**Stated exercise**
In the entries below, substitute "preview" for "thumbnail" from the line with "Task: Click the article thumbnail image" to the line with "will tap(1125, 876).". Give back only those lines, with nothing else changed.

**Materials provided**
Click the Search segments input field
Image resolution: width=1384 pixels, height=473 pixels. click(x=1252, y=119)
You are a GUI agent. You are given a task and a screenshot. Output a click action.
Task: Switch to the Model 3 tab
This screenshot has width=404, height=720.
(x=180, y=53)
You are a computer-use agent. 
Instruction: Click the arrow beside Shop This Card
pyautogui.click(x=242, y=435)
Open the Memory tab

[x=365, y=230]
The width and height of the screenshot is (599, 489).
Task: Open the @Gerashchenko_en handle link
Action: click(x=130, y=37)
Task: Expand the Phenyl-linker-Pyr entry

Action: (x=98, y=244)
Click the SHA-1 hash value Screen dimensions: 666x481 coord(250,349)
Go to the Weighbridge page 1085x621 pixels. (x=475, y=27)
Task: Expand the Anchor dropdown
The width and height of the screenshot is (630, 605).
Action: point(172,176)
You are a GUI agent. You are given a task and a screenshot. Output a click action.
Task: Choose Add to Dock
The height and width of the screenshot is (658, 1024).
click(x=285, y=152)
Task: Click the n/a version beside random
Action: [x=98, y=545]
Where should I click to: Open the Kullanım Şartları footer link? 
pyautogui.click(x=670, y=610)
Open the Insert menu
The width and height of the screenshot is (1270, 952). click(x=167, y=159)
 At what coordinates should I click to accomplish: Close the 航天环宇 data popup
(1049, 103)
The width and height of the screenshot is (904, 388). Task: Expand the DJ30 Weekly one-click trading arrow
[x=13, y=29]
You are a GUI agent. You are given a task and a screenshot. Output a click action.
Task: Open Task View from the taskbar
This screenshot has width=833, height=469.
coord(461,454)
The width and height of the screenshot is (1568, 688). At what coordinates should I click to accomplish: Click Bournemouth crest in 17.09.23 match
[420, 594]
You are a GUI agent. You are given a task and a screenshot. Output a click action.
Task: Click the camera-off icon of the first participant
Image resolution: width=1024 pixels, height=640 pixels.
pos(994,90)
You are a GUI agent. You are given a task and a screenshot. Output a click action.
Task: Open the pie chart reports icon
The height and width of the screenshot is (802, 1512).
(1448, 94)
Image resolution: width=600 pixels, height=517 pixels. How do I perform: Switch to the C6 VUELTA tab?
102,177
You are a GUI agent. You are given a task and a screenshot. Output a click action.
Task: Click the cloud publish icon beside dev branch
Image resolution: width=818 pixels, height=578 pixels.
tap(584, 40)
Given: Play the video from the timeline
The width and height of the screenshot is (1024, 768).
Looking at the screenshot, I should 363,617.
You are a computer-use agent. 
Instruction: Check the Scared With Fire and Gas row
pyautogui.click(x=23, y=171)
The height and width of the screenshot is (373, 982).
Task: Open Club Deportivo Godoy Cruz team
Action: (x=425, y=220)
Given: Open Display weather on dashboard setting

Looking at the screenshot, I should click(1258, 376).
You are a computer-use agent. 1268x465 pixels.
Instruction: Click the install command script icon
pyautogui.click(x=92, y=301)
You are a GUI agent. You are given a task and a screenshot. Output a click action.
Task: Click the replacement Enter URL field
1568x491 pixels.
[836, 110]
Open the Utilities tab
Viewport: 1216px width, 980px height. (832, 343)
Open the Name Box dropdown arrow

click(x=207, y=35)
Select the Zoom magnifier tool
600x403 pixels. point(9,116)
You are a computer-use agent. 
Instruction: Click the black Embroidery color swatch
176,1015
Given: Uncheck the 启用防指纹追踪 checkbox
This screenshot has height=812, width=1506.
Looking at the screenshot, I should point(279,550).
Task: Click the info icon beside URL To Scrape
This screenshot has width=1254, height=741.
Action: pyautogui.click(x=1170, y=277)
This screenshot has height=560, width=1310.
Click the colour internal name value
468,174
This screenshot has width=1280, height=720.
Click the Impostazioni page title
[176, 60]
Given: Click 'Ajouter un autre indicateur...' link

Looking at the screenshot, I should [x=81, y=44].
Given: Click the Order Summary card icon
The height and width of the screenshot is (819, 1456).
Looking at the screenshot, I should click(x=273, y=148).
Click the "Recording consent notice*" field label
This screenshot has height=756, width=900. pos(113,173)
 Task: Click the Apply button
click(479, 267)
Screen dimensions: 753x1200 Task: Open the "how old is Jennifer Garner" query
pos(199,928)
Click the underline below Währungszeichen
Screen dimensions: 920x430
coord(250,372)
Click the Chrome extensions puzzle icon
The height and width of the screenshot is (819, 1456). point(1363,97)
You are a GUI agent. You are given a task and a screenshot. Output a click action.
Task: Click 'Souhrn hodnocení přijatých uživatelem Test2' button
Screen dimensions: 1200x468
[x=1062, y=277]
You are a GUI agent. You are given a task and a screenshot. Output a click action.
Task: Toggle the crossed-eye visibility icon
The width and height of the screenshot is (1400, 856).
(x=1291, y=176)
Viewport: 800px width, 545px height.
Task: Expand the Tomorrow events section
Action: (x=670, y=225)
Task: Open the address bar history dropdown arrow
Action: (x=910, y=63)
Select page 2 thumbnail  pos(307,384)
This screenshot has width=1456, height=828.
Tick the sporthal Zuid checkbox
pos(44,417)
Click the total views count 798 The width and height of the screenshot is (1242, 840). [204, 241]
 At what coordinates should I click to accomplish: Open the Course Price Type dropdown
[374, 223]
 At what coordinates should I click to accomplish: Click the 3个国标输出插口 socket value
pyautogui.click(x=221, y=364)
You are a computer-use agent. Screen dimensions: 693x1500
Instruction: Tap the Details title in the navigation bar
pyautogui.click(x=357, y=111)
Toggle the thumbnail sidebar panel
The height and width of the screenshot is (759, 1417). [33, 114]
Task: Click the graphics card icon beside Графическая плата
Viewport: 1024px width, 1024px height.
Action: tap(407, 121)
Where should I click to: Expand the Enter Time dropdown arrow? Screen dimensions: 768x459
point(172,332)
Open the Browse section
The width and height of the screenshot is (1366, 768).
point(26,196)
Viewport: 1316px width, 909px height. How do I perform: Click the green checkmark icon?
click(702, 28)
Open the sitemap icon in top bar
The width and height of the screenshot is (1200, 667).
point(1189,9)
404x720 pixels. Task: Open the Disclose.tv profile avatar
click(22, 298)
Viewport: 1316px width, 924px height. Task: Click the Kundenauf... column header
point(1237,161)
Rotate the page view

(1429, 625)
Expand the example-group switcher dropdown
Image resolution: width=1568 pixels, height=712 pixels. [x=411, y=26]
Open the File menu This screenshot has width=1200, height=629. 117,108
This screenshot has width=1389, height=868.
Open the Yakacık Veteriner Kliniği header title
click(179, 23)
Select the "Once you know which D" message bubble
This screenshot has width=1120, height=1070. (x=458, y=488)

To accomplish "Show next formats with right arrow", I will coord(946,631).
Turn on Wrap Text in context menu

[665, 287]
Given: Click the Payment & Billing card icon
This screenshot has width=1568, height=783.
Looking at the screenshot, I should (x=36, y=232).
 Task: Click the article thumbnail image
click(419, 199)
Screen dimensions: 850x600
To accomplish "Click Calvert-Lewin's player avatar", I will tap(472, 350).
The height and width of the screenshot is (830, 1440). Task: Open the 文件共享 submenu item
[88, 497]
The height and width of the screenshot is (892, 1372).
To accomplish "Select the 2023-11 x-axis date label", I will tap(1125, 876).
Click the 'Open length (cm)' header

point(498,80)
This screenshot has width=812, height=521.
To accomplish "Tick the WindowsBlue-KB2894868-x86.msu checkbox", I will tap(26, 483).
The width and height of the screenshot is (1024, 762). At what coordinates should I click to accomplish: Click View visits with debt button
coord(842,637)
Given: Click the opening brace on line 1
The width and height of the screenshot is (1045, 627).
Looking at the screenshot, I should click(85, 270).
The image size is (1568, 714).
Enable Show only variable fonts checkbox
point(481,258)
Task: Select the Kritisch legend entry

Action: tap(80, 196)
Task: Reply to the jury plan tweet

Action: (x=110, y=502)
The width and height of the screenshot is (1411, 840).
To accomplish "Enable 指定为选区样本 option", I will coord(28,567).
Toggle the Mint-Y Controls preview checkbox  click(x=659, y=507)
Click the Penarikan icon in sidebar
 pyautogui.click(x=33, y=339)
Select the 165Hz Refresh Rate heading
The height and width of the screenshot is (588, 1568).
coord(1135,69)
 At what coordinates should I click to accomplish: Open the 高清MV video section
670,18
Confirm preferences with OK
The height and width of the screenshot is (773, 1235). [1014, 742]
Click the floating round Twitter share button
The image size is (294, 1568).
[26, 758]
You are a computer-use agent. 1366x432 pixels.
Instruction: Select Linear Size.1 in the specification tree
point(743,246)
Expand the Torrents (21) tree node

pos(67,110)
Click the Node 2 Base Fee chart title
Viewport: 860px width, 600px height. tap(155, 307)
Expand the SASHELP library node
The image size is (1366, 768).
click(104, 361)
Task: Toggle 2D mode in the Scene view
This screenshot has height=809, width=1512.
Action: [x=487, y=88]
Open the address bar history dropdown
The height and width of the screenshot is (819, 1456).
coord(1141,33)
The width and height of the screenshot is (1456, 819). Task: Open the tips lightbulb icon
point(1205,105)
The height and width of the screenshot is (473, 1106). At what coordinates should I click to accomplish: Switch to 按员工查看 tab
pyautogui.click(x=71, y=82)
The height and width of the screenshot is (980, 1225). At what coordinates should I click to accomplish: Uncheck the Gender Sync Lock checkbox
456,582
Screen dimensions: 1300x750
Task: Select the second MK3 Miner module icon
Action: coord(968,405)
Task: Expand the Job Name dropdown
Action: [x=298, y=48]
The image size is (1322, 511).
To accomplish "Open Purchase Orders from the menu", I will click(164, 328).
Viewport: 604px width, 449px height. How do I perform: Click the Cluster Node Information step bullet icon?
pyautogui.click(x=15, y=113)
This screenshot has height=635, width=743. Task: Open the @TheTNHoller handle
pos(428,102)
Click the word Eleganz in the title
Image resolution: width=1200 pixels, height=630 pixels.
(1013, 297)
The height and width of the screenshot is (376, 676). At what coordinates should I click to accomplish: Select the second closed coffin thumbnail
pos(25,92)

**Solution to the problem**
 Task: Click the article preview image
click(419, 199)
Screen dimensions: 850x600
To accomplish "Click Calvert-Lewin's player avatar", I will tap(472, 350).
The height and width of the screenshot is (830, 1440). Task: Open the 文件共享 submenu item
[88, 497]
The height and width of the screenshot is (892, 1372).
To accomplish "Select the 2023-11 x-axis date label", I will tap(1125, 876).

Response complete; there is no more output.